Speakers
Description
Understanding causal relationships in oncology is essential for improving treatment strategies and generating testable medical hypotheses. We present CaDSIm (Causal Discovery with Simultaneous Imputation), a new method for learning causal structures and associated Structural Equation Models from real world pan-cancer data, which is typically high dimensional, noisy, and incomplete.
Our approach addresses three main goals: Validation, Identification, and Counterfactual Reasoning. First, we evaluate the method’s ability to recover known causal relationships in oncology. Second, we aim to identify novel and testable associations among patient characteristics, tumor biology, and treatment variables. Third, we use the learned model to answer counterfactual questions, such as estimating the potential impact of different treatments on patient outcomes.

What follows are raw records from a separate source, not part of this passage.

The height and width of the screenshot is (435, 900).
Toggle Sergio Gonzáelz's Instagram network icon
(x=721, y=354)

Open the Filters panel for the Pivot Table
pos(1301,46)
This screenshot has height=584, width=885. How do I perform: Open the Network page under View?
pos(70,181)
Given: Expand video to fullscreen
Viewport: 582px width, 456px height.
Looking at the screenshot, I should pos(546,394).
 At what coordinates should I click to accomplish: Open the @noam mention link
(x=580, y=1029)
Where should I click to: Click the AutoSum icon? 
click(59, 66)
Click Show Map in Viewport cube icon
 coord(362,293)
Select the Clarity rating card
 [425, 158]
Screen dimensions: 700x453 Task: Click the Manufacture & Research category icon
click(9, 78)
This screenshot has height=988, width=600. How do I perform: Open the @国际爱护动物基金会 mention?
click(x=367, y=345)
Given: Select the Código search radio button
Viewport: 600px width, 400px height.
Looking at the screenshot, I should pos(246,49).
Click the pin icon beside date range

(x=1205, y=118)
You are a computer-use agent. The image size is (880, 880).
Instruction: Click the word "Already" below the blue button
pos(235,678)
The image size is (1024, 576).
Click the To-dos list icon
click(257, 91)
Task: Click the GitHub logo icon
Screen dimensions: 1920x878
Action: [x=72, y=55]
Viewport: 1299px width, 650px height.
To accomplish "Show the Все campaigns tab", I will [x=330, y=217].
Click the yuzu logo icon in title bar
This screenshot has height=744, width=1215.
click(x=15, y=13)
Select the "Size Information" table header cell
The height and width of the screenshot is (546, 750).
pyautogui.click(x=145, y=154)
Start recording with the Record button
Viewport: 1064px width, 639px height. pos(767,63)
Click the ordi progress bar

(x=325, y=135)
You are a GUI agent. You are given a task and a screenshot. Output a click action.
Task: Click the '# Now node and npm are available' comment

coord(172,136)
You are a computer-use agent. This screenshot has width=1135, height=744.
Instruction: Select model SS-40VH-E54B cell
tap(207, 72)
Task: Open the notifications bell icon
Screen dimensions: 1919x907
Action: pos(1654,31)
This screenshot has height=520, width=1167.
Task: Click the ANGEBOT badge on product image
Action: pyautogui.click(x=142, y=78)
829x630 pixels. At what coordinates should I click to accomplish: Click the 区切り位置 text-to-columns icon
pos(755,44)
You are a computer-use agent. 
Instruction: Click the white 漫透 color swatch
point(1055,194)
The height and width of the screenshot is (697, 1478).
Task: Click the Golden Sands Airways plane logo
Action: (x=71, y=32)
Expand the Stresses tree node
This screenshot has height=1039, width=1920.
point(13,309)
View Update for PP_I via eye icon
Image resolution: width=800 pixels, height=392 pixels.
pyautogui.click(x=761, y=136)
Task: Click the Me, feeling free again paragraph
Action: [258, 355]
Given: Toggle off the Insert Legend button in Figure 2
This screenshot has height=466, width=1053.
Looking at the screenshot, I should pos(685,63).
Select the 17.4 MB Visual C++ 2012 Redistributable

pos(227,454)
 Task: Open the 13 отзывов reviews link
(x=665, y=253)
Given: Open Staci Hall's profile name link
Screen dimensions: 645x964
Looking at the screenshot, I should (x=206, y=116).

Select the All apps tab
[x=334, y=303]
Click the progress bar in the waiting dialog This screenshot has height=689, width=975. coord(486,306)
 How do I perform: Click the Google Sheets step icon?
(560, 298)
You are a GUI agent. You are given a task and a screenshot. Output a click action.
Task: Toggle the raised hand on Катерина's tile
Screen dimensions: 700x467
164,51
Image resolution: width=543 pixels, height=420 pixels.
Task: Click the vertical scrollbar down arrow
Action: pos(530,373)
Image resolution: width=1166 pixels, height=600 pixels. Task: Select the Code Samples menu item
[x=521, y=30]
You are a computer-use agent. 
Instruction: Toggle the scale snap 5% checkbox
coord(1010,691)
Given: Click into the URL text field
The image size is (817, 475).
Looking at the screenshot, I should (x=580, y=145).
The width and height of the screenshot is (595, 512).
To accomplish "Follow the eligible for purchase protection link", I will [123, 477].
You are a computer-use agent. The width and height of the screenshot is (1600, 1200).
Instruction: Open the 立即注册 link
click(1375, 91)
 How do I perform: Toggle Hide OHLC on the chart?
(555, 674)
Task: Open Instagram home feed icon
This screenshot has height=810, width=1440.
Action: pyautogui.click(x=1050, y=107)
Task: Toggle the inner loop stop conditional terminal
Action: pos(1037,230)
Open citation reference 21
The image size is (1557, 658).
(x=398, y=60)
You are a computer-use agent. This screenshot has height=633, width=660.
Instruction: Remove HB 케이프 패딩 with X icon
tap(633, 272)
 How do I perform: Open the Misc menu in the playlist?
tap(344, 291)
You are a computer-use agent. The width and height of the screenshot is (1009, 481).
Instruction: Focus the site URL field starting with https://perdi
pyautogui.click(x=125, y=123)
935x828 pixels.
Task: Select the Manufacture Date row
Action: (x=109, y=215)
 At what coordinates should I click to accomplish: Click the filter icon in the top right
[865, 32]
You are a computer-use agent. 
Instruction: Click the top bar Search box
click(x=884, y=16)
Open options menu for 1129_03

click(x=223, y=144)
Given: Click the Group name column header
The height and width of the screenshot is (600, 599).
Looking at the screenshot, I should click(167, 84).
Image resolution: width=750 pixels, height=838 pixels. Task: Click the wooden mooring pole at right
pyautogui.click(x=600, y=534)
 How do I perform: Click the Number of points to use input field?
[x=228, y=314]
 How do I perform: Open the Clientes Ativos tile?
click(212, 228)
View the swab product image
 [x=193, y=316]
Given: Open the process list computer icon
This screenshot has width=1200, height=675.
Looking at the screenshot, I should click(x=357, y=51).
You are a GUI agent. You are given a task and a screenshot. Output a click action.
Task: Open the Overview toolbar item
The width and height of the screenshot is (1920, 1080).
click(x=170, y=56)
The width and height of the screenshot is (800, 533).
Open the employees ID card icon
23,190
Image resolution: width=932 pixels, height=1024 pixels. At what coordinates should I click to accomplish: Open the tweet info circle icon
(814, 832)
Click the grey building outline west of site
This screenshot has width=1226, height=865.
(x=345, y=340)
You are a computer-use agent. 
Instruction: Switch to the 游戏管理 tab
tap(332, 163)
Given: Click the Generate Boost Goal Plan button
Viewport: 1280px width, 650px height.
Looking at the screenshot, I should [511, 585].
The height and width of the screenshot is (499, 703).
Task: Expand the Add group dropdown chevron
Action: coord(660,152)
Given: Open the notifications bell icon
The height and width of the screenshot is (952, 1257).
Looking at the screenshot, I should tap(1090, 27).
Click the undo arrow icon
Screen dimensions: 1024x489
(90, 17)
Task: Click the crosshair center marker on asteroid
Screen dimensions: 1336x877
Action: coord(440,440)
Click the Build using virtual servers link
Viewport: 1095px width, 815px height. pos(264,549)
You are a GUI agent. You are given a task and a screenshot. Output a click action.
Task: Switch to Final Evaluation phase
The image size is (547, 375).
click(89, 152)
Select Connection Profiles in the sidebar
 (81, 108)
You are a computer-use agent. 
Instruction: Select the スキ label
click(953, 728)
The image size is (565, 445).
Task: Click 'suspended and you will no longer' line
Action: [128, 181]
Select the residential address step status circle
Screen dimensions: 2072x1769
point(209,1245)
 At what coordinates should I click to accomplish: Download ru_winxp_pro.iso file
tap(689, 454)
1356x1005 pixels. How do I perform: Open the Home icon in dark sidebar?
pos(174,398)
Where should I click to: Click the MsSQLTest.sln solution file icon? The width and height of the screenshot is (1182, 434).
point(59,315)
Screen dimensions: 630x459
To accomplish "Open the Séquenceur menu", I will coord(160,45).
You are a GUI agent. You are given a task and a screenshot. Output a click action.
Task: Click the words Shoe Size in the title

CaDSIm is based on pairwise independence testing under the assumption of additive noise models. Unlike traditional methods that require complete data preprocessing, CaDSIm directly handles data that is missing at random by performing imputation and causal discovery at the same time. It infers a locally consistent ordering of variables using overlapping clusters, allowing for robust inference despite missing values and hidden structure.
We apply CaDSIm to a pan-cancer dataset of more than 15,000 patients across 38 tumor types. Our method lays the groundwork for causal analysis in precision oncology by providing insights that are both explainable and experimentally testable, thereby helping to connect advances in machine learning with biomedical research.